In the past, few studies have been conducted to analyse the spatial vulnerability of individual cities because another study has conducted macro- or micro-level investigations [
8,
9,
50]. However, local governments globally tend to approach disaster policymaking from an urban perspective [
51]. Therefore, this study not only filled the gaps in identifying urban wind hazard spatial vulnerability areas in Macau but also provides a reliable reference for future urban studies.
The data selected for this study are those generated from CFD simulations of typhoons in Macau. The vulnerability zones generated from these simulations are informative based on the final results. Therefore, an essential theoretical basis for whether CFD simulation data can be used to identify future wind hazard spatial vulnerability zones is provided. In other words, with the appropriate use of CFD simulation software, the generated data are expected to be an essential data reference or supplement for identifying wind hazard spatial vulnerability zones.

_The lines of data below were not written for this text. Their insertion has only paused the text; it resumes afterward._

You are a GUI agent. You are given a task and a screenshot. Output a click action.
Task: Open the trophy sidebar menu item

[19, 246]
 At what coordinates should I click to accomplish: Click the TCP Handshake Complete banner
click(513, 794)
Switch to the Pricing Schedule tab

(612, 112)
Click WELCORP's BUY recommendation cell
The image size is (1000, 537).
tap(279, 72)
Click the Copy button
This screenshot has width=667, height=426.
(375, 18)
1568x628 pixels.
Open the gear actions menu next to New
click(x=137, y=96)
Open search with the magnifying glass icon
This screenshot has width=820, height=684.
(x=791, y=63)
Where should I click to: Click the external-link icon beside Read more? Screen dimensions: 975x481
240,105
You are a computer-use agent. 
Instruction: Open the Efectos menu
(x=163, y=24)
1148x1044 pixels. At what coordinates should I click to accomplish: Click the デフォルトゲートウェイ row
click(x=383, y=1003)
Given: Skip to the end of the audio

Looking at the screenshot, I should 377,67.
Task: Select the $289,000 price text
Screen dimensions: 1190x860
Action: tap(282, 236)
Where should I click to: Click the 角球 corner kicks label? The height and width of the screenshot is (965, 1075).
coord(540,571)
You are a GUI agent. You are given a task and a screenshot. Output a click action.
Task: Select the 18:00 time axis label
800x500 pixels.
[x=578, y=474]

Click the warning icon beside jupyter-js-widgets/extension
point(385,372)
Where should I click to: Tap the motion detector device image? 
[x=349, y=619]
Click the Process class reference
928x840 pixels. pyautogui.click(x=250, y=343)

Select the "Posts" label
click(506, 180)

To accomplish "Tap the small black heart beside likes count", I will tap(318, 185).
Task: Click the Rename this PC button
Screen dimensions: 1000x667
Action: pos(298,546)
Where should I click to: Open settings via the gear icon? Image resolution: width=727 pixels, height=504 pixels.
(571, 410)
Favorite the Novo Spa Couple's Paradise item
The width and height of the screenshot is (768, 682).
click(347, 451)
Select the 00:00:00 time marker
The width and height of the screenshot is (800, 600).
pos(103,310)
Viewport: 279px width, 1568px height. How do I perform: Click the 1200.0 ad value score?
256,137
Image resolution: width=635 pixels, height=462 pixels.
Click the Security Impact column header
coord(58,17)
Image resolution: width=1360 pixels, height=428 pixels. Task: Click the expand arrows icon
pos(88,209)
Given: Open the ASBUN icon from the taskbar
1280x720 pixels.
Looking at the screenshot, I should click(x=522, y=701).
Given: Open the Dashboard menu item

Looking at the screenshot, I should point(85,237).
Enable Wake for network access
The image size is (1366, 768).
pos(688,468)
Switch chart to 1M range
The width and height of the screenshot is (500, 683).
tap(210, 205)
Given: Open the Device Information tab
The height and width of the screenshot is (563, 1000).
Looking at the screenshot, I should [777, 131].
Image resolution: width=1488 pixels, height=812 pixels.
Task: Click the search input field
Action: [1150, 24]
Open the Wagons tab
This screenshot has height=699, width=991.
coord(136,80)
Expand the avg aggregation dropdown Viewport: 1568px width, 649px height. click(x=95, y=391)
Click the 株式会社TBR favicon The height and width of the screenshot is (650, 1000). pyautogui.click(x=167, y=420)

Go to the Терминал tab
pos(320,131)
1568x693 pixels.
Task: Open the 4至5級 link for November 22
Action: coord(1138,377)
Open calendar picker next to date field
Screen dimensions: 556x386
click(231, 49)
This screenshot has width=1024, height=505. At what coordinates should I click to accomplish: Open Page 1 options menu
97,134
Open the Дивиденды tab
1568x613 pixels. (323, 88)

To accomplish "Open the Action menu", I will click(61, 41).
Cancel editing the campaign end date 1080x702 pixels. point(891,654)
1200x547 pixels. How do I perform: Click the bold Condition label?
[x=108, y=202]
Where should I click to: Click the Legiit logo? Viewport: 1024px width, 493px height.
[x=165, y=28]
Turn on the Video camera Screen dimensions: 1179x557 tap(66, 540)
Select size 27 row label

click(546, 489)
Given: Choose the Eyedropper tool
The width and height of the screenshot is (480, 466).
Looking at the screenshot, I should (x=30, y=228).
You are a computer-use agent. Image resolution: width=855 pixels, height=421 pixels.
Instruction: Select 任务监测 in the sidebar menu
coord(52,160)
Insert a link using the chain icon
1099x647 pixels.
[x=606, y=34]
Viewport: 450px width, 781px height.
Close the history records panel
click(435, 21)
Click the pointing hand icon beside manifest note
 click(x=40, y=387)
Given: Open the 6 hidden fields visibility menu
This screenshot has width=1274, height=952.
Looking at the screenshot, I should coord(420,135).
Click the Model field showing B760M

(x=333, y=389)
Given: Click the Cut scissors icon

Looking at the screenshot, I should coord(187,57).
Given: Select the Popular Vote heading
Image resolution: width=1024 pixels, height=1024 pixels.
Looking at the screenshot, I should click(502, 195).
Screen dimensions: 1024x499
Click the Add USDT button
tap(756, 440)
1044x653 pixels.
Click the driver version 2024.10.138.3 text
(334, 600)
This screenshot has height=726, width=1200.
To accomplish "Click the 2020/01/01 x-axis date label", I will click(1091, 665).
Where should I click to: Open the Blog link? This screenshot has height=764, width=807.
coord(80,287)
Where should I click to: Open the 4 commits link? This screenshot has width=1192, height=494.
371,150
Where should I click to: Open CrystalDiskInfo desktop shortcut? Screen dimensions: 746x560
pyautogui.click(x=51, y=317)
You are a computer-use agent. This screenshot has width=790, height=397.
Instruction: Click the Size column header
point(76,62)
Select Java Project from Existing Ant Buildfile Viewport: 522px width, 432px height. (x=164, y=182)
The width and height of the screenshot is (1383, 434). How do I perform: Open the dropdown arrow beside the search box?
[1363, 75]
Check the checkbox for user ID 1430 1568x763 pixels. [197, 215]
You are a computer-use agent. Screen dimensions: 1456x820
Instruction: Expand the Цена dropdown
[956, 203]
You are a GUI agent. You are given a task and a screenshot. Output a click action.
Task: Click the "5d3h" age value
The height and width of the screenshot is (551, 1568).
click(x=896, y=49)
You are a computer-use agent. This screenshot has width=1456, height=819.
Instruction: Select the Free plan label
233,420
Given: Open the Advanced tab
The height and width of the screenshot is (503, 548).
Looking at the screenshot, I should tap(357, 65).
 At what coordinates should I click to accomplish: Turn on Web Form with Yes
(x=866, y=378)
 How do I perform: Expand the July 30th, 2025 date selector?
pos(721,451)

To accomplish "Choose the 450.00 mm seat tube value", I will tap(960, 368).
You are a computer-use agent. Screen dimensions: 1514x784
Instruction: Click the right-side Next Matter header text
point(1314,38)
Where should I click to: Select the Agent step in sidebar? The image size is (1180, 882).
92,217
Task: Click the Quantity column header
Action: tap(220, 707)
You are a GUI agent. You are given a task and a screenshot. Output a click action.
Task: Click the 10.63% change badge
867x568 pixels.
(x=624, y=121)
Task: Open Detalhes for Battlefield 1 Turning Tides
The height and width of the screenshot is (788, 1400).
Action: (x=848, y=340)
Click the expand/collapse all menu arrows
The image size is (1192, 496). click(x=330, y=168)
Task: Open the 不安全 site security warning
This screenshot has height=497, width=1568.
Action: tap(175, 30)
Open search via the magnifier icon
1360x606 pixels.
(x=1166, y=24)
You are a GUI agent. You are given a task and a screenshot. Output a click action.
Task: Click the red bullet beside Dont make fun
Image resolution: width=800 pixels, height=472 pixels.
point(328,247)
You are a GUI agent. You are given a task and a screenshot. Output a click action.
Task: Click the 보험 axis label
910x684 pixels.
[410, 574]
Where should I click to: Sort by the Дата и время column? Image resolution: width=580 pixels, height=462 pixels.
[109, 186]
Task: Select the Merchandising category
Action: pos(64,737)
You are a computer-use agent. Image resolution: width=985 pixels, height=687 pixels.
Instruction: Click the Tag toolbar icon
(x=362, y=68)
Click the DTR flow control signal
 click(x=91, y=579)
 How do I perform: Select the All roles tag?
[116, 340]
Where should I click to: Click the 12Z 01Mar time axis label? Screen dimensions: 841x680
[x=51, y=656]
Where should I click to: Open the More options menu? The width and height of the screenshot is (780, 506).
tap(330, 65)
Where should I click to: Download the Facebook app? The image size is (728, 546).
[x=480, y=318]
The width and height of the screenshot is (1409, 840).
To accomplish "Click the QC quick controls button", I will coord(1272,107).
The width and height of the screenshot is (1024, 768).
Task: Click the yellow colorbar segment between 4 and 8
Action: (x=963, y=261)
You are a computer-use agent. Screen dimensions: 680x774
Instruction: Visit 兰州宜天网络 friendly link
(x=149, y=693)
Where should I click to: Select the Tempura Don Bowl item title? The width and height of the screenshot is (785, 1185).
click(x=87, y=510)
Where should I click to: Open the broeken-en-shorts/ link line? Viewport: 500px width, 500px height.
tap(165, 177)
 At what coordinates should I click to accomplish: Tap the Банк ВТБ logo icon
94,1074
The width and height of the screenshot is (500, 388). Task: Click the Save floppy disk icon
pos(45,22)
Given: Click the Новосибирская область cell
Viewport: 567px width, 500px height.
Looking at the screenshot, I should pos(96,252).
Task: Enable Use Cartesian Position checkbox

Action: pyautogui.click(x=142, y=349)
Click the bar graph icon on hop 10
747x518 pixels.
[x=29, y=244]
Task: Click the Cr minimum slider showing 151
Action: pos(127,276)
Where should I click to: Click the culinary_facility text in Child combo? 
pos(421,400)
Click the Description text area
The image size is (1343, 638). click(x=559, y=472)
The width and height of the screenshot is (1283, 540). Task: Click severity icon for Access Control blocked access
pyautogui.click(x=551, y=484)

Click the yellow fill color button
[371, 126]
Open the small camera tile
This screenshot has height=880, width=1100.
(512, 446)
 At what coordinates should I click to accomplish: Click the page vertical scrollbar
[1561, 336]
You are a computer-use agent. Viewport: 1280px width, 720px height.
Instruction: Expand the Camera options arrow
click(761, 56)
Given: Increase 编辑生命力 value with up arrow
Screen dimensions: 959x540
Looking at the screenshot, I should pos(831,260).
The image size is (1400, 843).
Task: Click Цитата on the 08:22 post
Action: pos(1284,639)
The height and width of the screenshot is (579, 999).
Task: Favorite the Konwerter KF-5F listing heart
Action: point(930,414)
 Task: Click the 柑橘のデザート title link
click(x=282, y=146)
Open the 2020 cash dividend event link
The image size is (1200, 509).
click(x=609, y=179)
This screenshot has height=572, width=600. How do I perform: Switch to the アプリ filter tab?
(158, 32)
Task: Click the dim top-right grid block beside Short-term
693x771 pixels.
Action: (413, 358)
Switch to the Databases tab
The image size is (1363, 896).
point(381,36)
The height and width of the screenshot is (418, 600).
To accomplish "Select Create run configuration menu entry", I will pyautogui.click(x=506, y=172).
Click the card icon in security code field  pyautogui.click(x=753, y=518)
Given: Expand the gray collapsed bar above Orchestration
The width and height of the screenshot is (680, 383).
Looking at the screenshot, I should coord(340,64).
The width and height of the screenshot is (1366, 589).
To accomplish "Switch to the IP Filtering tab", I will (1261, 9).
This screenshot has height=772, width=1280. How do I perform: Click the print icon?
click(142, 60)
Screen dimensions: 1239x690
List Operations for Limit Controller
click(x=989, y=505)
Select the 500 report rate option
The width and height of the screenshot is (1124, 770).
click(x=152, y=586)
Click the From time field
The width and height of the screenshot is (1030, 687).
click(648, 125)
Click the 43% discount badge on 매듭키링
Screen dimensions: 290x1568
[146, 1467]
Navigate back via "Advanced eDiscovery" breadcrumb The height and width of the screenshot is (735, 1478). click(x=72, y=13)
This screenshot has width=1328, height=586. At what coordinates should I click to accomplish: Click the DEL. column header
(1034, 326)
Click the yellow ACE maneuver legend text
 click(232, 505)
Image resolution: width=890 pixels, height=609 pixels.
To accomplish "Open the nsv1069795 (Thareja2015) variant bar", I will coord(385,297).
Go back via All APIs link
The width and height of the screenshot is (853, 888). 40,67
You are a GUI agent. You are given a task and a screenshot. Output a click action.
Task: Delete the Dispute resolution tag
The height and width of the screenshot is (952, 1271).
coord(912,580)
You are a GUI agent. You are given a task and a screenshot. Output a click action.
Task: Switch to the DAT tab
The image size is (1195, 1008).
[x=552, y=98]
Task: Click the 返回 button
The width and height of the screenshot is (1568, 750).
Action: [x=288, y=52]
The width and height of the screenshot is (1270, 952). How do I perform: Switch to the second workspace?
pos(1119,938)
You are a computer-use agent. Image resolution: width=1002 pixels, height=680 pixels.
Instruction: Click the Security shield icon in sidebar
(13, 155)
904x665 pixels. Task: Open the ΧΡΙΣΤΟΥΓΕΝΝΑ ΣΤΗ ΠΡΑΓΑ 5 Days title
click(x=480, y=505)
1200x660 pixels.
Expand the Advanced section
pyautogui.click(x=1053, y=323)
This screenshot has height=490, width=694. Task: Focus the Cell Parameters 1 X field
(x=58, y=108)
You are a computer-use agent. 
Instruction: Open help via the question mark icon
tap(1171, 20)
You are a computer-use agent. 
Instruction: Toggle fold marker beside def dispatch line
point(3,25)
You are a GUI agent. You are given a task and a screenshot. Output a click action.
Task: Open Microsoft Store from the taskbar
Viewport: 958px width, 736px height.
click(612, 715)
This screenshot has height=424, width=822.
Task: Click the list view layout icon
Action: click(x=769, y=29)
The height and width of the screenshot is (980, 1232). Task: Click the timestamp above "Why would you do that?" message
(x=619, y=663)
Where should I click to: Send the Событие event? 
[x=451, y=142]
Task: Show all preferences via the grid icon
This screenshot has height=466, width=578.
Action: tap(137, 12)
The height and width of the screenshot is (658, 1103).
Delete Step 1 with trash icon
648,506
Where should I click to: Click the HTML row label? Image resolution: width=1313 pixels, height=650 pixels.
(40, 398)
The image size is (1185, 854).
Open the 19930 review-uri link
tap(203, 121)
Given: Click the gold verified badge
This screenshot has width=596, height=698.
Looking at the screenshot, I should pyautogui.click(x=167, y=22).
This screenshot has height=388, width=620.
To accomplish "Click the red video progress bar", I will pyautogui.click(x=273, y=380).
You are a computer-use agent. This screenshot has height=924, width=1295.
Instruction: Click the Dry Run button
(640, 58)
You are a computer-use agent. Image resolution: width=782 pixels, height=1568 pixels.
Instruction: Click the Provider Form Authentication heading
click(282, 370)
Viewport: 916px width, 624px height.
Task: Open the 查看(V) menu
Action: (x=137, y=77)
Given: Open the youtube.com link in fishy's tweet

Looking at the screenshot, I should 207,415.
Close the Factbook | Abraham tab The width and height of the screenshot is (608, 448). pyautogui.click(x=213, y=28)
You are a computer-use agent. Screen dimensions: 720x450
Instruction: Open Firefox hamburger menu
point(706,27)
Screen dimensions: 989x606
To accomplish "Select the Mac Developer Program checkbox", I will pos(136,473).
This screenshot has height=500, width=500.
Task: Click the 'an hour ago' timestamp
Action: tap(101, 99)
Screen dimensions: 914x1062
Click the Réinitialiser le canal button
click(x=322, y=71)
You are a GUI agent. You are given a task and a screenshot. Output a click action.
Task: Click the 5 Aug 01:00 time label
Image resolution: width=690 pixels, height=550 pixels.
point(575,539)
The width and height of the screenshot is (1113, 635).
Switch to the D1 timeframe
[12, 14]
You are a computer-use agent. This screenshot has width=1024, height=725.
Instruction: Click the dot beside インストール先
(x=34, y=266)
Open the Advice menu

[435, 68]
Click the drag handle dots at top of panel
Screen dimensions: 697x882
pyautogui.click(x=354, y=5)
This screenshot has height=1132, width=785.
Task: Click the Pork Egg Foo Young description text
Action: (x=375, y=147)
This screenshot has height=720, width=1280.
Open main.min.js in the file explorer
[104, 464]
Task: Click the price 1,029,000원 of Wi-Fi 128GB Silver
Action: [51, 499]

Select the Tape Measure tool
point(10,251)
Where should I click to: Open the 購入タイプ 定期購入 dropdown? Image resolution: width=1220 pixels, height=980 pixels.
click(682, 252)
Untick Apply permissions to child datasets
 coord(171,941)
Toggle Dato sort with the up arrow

Generally, the UDV evaluation index system for typhoon vulnerability in Macau is used to identify the spatial characteristics of 470 grid samples and the potential disaster vulnerability relationships in the process. A UDV evaluation pointer system is proposed to explore its principal components, and a measurement model using a series of factors is established in three dimensions: exposure, sensitivity and self-adjustment capacity. This approach aims to reveal the factors that strongly influence the typhoon vulnerability of Macau and provide targeted suggestions for future prevention and adaptation to extreme disaster weather in Macau.
The results show that 31.27% of the grid belongs to the severe vulnerable zone (SVZ) (
Figure 17). UDV has six principal components with high positive and negative correlations, mainly influenced by population density, building occupancy ratio, elevation, wind speed and other indicators. Moreover, on this basis, countermeasures are proposed, as follows:
Urban planners should optimise the population structure of Macau and set the building volume ratio standards in the planning and design to avoid the increase in disaster risk in this area due to the over-concentration of the population. The floor area ratio is proposed for high-rise and super-high-rise buildings based on the detailed control plans for various types of residential land prepared under the current urban planning regulation system and considering the situation in Macau. The proposed floor area ratio for high-rise buildings is 2.5–3.5, and the floor area ratio for super high-rise buildings above 19 stories is 3.6–5.
Support organisations must be established for disadvantaged individuals in a specific range to avoid increasing the number of injuries during typhoons.
A plan must be developed for controlling land use in Macau, reducing construction land expansion and managing illegal and unused land.
We must strengthen the vegetation cover, significantly affecting the geographical impact of typhoons. Medical resources in the city must be established in a specific range to ensure a certain number of medical institutions.
Considering the shortcomings of this study, the following research outlook is proposed: (1) The data source in this study inevitably has the problem of missing data. Therefore, pending the improvement of the database by the Macau government, future researchers can conduct another analysis on this basis to offset the inevitable experimental errors caused by missing data. (2) Future researchers can conduct specific studies on typhoon damage indicators in the direction of idle and illegal land-use planning and vegetation cover. At the same time, idle and illegal land-use planning as well as vegetation cover can be used as a single indicator to identify risky and vulnerable areas in the future, presenting a reference research path.